KABYLIE (TAMURT) – Malgré toutes les tentatives des clans en lutte au sommet du pouvoir algérien pour mettre à feu et à sang la Kabylie, depuis quelques mois, les kabyles demeurent vigilants et refusent de céder à la tentation de la violence. Ils ont toujours vivace dans leur mémoire les douloureux événements du printemps noir de 2001 et des 126 morts oubliés presque par tous ceux qui étaient les animateurs du mouvement des Archs qu’on ne voit plus aujourd’hui d’ailleurs.

Les clans qui se déchirent pour la succession à Abdelaziz Bouteflika ont tout fait pour que la violence gagne les rues de la Kabylie et les provocations n’ont pas cessé jusqu’à l’arrestation, il y a une semaine, de Issad Rebrab, l’homme d’affaires kabyle. Mais cette fois-ci, les kabyles semblent avoir tiré toutes les leçons nécessaires du passé récent de la région qui les invitent à observer plus de recul et à faire preuve de discernement.

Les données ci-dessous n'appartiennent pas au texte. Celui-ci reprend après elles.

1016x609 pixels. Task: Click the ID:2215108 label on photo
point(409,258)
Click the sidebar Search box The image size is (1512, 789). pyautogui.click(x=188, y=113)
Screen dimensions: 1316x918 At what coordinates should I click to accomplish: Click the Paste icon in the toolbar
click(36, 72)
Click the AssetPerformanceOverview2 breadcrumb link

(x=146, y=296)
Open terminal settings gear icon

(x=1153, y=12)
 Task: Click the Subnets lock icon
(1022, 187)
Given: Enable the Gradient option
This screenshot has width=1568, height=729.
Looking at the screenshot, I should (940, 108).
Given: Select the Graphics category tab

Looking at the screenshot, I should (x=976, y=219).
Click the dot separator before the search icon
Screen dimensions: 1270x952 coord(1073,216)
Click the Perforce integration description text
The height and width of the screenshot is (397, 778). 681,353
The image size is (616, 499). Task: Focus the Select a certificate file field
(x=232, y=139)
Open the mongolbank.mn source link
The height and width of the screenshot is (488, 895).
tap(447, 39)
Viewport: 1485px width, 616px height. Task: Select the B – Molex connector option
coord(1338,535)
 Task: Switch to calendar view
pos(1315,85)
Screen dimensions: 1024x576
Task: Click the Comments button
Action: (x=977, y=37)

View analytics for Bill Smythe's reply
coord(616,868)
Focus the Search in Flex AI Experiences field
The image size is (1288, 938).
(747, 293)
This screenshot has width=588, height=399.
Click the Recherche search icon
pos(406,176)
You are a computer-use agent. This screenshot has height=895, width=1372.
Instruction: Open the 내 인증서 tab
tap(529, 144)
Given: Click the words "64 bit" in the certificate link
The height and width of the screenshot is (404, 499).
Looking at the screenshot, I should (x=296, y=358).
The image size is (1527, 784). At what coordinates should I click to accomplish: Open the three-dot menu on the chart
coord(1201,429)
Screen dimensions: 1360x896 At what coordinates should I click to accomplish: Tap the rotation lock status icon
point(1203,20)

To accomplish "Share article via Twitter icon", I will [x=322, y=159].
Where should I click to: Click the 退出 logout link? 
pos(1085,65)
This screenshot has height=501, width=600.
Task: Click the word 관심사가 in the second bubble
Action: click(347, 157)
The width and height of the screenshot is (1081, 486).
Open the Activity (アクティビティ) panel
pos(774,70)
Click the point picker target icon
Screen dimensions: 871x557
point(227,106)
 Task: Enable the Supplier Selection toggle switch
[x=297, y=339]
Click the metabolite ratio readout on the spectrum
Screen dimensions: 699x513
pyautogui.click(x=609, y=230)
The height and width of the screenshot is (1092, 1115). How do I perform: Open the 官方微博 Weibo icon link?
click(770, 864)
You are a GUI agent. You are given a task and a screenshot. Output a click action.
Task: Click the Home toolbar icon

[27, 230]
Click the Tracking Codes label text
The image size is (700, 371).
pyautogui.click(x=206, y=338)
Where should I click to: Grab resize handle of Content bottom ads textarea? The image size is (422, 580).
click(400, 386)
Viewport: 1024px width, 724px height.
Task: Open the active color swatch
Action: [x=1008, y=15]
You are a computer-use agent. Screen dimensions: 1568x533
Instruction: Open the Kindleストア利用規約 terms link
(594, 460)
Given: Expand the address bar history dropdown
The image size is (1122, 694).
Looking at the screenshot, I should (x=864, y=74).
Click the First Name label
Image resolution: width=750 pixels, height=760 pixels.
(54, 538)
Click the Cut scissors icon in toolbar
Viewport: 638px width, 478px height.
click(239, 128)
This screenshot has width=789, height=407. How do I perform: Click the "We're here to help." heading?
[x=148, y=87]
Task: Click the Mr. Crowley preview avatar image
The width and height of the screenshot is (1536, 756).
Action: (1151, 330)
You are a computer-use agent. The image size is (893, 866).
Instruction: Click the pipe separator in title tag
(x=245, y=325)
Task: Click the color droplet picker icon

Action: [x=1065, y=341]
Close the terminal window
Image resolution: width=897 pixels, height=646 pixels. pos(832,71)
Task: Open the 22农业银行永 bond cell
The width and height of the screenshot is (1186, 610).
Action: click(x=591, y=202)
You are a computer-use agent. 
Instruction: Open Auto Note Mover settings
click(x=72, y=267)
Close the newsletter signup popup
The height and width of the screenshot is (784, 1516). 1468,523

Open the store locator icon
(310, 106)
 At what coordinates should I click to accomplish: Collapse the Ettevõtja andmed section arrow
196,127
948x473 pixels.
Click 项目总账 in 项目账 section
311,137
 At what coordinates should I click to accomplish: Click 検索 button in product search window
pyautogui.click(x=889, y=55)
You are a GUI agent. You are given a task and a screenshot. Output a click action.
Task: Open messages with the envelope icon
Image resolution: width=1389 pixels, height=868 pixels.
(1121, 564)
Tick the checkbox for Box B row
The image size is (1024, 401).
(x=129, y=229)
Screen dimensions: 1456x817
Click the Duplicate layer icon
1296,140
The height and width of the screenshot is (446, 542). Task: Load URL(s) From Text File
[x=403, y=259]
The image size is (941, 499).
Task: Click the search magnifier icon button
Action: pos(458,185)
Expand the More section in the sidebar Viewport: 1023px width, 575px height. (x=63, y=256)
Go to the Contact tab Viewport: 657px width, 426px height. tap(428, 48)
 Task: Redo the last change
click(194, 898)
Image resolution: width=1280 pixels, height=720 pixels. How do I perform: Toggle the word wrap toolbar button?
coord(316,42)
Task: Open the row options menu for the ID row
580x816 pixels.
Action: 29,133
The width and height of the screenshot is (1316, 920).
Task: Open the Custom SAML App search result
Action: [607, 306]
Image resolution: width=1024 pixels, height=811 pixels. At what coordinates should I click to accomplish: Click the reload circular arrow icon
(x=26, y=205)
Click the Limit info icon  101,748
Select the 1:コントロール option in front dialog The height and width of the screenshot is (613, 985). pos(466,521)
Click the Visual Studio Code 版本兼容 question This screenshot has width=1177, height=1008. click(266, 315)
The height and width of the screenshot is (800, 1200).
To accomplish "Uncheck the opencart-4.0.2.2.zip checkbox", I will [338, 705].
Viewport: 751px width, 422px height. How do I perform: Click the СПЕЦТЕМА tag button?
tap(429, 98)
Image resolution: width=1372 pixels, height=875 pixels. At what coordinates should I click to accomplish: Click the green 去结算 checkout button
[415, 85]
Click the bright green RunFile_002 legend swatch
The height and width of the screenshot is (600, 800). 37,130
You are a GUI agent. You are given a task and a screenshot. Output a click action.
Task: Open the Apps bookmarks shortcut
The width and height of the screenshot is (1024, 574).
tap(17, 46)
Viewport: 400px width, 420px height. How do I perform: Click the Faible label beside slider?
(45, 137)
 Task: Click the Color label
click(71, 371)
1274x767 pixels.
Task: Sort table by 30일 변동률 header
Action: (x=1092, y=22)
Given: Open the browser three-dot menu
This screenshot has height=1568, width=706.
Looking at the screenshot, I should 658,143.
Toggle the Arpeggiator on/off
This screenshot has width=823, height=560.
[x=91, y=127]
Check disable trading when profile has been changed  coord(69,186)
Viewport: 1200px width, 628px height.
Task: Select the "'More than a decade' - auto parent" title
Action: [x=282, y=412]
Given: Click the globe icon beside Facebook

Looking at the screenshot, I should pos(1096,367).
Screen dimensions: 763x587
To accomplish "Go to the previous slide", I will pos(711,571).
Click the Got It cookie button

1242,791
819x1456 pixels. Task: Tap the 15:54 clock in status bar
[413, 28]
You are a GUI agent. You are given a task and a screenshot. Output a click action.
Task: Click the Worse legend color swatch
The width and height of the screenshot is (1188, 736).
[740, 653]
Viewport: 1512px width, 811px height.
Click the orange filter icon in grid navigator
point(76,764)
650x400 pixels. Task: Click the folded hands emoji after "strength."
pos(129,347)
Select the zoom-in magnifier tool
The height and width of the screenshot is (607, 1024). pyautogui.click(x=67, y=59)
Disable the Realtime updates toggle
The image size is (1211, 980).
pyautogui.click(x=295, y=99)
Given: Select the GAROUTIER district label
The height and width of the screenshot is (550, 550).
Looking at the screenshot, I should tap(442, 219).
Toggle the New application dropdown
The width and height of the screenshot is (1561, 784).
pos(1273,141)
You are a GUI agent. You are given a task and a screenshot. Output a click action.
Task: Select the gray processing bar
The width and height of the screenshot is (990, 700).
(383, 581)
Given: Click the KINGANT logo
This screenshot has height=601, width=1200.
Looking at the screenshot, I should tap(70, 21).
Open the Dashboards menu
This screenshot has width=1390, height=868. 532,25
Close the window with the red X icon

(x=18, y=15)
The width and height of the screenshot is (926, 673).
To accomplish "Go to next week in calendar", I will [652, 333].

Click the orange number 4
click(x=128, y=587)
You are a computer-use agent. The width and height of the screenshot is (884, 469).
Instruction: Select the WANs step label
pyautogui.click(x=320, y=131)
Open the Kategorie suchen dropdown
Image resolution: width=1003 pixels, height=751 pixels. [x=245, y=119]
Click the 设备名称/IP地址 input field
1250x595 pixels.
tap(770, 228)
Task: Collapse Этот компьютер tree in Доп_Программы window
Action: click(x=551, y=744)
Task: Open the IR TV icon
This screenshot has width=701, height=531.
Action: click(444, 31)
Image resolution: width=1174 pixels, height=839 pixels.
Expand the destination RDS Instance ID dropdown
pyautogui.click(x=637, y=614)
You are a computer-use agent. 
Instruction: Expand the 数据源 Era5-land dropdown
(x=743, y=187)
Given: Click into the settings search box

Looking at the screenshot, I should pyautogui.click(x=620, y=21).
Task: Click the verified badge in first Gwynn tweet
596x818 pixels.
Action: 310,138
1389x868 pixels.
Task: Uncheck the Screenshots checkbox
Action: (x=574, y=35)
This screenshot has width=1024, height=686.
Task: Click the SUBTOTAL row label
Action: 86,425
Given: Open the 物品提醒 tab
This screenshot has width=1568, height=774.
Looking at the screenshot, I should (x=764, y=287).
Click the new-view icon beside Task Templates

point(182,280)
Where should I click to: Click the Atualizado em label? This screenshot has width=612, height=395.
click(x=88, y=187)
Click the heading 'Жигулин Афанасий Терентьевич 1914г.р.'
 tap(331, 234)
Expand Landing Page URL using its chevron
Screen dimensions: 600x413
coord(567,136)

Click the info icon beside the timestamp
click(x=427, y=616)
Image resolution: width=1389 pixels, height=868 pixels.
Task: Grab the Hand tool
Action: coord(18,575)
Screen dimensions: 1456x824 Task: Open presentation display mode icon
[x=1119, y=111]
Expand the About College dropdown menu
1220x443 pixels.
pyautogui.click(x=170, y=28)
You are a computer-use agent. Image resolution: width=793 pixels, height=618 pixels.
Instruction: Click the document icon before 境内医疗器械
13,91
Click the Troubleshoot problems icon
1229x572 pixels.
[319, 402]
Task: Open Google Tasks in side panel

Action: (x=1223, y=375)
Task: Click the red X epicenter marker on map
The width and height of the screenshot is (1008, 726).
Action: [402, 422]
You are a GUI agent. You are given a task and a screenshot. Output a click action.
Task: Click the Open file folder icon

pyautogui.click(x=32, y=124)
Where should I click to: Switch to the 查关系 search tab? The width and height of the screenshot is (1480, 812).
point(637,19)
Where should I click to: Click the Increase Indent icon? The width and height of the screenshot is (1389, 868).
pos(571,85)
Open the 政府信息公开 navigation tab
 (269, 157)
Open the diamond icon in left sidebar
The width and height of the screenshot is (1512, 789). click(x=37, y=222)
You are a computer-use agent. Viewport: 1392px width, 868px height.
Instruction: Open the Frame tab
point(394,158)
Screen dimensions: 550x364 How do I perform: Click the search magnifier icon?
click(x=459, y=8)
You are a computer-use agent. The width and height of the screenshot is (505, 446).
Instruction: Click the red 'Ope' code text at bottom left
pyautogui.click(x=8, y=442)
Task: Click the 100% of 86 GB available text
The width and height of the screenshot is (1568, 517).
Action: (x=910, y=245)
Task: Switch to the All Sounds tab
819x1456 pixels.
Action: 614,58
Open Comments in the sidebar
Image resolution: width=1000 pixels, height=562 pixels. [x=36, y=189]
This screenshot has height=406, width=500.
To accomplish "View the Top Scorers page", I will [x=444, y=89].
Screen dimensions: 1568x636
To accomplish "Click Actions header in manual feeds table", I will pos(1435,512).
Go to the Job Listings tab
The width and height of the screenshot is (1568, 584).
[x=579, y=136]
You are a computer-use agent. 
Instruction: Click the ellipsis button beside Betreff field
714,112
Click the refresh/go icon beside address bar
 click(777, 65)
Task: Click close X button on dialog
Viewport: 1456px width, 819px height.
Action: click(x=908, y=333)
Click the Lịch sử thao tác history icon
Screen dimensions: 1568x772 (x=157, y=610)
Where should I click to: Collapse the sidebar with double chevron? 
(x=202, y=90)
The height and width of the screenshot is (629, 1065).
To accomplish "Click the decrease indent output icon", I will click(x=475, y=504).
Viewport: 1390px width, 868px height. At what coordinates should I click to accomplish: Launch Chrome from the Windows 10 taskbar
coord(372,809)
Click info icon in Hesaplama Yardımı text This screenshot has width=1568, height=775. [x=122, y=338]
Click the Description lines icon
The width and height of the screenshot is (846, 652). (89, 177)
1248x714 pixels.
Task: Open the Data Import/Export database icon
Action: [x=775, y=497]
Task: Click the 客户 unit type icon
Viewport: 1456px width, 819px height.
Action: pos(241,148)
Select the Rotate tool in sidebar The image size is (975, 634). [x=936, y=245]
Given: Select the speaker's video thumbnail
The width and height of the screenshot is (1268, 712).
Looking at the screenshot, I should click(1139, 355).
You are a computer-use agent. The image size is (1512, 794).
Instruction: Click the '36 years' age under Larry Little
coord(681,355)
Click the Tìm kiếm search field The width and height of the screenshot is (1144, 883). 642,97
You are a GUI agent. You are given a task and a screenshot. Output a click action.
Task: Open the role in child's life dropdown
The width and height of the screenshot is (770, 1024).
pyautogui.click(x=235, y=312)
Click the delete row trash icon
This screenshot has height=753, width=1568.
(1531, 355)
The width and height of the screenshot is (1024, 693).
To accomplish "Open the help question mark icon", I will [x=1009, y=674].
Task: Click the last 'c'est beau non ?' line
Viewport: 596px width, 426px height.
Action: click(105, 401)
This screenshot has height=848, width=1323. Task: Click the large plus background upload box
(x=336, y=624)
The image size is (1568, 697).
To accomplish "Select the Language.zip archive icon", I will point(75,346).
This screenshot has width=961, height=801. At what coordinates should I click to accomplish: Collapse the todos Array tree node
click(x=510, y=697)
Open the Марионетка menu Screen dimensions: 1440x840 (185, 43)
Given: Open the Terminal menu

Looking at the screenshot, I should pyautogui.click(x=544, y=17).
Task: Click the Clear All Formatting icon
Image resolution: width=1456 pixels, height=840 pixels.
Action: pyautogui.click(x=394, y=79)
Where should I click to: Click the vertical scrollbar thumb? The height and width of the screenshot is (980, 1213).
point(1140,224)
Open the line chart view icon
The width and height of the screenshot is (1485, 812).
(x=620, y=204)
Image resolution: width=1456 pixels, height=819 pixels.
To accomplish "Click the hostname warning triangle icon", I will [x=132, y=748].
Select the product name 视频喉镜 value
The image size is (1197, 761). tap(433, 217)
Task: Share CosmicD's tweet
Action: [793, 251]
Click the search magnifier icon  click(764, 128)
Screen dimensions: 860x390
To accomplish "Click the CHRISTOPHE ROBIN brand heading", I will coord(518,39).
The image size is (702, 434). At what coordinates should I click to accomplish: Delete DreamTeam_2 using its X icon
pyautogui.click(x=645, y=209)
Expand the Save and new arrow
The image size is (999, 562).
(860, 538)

C’est la seule manière d’éviter de servir de chair à canon, encore une fois, à des assoiffés de pouvoir qui sont prêt à tout pour se maintenir et garder la main sur la rente pétrolière en Algérie.

En 2001, tout le monde s’en souvient, les kabyles sont sortis seuls dans les rues, ils ont manifesté pendant de longs mois, des dizaines des enfants de la Kabylie ont été tués par des gendarmes, aucun gendarme n’a été jugé, même pas celui qui a tué le premier martyrs, Guermah Massinissa. Aucune région n’avait daigné manifester pour soutenir les kabyles de 2001 à 2003 alors que quand il s’agit de la Palestine, les motions de soutien pleuvent de partout. Pis encore, le peu de réactions enregistrées à l’époque en dehors de la Kabylie consistaient à condamner les réactions des citoyens de Kabylie face aux assauts du pouvoir algérien.

Moins de vingt ans après cette douloureuse et dramatique page de l’histoire de la Kabylie, les citoyens de cette région ne sont pas prêts à refaire les mêmes erreurs pour assister, ensuite, impuissants, à la repentance et à la capitulation effrontée de ceux qui, il n’y avait longtemps, leur disaient que la fin du pouvoir mafieux et assassin était proche. C’est ce même pouvoir qui a soudoyé une bonne partie de ces « leaders » qui se sont évaporés dans la nature quelque temps après. Il n’est resté que les veuves et les mères pour pleurer les 126 martyrs kabyles du printemps noir de Kabylie.